La période soviétique a accentué cette domination, notamment avec l’Holodomor, la famine orchestrée par Staline dans les années 1930 qui a causé la mort de millions d’Ukrainien·nes. L’Ukraine est restée sous contrôle soviétique jusqu’à l’effondrement de l’URSS en 1991, où elle est devenue indépendante. Pourtant, cette indépendance n’efface pas les profondes divisions internes du pays. Tandis que l’ouest, historiquement plus tourné vers l’Europe centrale, revendique une identité ukrainienne forte, l’est reste davantage lié à la Russie, aussi bien linguistiquement que culturellement.
Ces différences se sont cristallisées sur la scène politique, notamment lors de la révolution orange en 2004 et la révolution de Maïdan en 2014, où une partie de la population a manifesté son désir de rapprochement avec l’Union européenne. Ces mouvements ont été perçus comme une menace par la Russie, qui a réagi en annexant la Crimée en 2014 et en soutenant les séparatistes dans l’est du pays, notamment dans la région du Donbass.
Au-delà des rivalités historiques et culturelles, l’Ukraine est un enjeu géopolitique majeur. Riche en minerais stratégiques et traversée par le Dniepr, elle joue un rôle clé dans le transport et l’agriculture grâce à son accès à la mer Noire, notamment via la Crimée. L’Ukraine occupe donc une position stratégique entre la Russie et l’Europe.
Son éventuel rapprochement avec l’OTAN, l’alliance politico-militaire mise en place par les pays d’Europe et d’Amérique du Nord, représente une menace pour Moscou, qui cherche à maintenir son influence sur les anciennes républiques soviétiques.
Ainsi, le conflit actuel s’inscrit dans une continuité historique marquée par des tensions profondes et des rivalités de pouvoir qui dépassent largement la seule question ukrainienne.
3 ans après l’agression, quel bilan ?
Trois ans après le début du conflit, le bilan humain est dramatique. Les Nations Unies estiment à plus de 28 000 le nombre de victimes civiles, dont plus de 10 000 morts, bien que ces chiffres soient probablement sous-évalués. Le conflit a provoqué une crise migratoire d’une ampleur inédite depuis la Seconde Guerre mondiale, avec plus de 6,3 millions d’Ukrainien·nes ayant fui dans les pays voisins et 3,7 millions de déplacés à l’intérieur du pays. La situation humanitaire reste critique, avec 14 millions de personnes nécessitant une aide d’urgence.
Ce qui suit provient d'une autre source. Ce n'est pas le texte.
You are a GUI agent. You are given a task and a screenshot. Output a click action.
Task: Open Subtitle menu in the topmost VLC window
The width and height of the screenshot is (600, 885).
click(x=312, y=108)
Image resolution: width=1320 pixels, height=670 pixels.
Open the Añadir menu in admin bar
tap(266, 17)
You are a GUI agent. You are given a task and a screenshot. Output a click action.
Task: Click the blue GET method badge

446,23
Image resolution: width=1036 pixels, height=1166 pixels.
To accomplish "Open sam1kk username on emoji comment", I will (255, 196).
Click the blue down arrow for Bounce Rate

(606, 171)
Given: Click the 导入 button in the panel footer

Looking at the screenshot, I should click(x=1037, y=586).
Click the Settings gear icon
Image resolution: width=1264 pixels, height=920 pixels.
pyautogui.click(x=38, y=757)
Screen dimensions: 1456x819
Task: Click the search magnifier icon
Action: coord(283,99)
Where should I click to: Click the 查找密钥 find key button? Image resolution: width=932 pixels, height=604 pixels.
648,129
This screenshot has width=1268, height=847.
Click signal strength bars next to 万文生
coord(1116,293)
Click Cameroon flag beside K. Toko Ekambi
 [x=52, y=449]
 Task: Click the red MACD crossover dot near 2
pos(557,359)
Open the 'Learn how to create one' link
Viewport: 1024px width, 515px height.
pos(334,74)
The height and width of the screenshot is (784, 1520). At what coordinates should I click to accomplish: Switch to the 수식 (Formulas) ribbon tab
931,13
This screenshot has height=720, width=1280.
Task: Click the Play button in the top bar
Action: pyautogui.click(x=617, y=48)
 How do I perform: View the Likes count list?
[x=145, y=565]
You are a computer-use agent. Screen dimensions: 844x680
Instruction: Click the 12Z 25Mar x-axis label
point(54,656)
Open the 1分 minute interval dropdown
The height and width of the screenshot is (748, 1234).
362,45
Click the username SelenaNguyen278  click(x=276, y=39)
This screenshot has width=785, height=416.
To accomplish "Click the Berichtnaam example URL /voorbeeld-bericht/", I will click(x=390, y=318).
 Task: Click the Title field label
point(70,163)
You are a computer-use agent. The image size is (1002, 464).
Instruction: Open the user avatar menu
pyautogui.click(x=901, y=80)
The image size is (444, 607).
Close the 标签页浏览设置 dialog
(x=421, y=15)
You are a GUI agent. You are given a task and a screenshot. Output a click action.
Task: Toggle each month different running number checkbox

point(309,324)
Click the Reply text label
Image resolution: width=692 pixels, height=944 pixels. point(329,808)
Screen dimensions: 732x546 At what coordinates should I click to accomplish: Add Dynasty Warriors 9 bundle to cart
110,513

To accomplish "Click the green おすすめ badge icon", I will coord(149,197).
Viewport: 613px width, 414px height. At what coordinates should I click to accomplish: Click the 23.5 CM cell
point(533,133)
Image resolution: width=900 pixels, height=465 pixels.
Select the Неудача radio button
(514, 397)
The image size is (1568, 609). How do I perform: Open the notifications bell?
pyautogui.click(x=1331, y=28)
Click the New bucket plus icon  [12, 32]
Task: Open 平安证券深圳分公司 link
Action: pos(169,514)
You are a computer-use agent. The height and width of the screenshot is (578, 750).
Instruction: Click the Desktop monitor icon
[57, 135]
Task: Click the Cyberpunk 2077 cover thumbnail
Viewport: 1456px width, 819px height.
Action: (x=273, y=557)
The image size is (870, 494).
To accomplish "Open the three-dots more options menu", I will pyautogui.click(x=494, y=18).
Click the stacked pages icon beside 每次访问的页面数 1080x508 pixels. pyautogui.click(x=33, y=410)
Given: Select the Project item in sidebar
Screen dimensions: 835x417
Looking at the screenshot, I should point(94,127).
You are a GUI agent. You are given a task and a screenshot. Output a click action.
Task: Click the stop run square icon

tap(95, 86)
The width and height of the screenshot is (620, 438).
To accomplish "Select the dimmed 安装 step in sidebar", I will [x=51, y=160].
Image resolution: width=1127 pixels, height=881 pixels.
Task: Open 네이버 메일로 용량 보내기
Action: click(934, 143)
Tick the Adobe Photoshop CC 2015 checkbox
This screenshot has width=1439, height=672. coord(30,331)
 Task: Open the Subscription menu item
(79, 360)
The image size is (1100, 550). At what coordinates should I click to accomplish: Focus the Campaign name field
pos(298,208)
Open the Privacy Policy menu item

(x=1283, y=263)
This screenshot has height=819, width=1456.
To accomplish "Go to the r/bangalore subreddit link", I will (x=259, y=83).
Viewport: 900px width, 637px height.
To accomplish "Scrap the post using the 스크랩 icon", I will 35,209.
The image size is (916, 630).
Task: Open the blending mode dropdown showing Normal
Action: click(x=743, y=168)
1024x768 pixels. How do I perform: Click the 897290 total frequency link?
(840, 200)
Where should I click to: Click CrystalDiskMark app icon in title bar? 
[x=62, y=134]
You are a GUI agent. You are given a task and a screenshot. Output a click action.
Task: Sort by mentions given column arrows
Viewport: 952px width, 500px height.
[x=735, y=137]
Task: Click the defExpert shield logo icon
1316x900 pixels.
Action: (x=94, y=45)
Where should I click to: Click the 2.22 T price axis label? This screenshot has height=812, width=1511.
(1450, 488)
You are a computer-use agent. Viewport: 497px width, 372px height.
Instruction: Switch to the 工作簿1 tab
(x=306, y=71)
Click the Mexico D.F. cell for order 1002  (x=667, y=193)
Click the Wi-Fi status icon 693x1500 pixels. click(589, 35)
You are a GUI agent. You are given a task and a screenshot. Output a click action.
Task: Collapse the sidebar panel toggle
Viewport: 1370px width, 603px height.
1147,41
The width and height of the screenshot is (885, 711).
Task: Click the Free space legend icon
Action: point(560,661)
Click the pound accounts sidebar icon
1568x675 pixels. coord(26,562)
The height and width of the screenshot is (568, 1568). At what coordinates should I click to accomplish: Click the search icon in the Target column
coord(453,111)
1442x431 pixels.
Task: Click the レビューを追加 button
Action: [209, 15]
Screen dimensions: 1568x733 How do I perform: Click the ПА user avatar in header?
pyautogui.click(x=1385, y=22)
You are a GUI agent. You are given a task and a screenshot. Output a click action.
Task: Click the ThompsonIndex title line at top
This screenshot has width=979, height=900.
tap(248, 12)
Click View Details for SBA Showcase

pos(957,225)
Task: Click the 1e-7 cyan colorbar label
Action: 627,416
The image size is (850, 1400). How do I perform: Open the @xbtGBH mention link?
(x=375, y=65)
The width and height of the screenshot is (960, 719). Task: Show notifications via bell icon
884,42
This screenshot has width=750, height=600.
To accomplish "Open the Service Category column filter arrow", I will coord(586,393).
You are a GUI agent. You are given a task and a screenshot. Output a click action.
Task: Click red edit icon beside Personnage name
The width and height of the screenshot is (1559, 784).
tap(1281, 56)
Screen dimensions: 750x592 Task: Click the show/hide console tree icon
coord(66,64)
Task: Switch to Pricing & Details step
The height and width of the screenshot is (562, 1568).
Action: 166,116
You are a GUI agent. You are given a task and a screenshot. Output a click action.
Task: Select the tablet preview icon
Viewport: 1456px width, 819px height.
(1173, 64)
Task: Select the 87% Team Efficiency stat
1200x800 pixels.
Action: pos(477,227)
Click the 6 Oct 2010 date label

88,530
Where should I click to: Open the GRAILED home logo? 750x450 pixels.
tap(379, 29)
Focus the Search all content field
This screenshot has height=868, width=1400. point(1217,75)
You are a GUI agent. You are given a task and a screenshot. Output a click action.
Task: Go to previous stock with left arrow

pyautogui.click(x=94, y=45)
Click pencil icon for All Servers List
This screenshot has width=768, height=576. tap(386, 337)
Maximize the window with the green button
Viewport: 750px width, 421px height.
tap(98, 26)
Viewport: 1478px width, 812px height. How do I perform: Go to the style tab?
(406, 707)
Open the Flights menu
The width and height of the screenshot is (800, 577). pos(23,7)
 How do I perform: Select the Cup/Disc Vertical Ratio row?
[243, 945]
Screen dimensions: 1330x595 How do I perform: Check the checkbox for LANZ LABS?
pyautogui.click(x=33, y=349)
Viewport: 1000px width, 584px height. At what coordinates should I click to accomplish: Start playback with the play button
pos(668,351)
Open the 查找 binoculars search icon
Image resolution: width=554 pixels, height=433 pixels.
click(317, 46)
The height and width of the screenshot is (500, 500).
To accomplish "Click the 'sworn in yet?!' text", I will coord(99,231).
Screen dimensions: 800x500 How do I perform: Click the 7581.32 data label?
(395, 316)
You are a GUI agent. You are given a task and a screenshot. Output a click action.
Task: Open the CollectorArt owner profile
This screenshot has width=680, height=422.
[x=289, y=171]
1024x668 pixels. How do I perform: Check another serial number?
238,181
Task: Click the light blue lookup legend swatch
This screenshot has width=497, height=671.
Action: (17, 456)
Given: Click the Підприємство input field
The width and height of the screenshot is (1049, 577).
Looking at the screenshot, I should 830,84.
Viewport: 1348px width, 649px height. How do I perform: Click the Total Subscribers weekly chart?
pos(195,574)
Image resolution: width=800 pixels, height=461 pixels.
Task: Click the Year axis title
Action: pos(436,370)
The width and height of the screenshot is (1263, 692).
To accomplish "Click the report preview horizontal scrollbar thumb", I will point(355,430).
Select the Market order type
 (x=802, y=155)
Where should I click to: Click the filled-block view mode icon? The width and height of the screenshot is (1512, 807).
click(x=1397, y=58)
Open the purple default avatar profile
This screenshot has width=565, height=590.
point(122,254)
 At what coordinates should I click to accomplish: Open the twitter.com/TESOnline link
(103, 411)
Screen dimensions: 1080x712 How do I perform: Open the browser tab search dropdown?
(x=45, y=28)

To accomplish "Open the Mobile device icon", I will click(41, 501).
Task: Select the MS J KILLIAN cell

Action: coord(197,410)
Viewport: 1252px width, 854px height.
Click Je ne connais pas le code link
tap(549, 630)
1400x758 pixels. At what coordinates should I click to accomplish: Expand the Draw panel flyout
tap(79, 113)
Sur le plan militaire, la situation évolue de manière contrastée. Si l’armée russe a progressé territorialement, son avancée reste lente et coûteuse. En début d’année 2024, elle contrôlait environ 17,61 % du territoire ukrainien, une proportion passée à 18,14 % en fin d’année. Cette progression, concentrée principalement dans le Donbass, s’est accompagnée de pertes humaines considérables. Selon l’état-major ukrainien, les pertes russes se chiffrent à plus de 20 000 soldats par mois, un rythme supérieur à celui des deux premières années du conflit. Face à ces pertes, Moscou a diversifié ses sources de recrutement, intégrant notamment des contingents étrangers, dont des combattants nord-coréens.
De son côté, l’Ukraine a consolidé ses capacités défensives grâce à l’appui militaire occidental, néanmoins, Kiev reste confronté à d’importants défis, notamment en matière de munitions et d’effectifs, alors que le conflit s’enlise dans une guerre d’usure aux conséquences économiques et sociales lourdes.
Le front informationnel constitue un autre champ de bataille majeur. La désinformation et la propagande jouent un rôle central dans la perception du conflit en Europe et dans le monde. Les techniques de manipulation de l’information se sont sophistiquées, notamment avec l’usage de l’intelligence artificielle pour la création de contenus trompeurs. Ces campagnes cherchent à influencer l’opinion publique.
Par ailleurs, l’impact environnemental du conflit demeure un aspect largement sous-estimé. Les bombardements intensifs ont entraîné une contamination des sols et des eaux, notamment à cause des métaux lourds et des résidus d’explosifs. La destruction d’installations industrielles et énergétiques a généré des rejets toxiques dans l’atmosphère, compromettant durablement certains écosystèmes. À ces dégâts s’ajoute la pollution sonore intense, qui perturbe la faune et modifie les cycles de reproduction de nombreuses espèces animales.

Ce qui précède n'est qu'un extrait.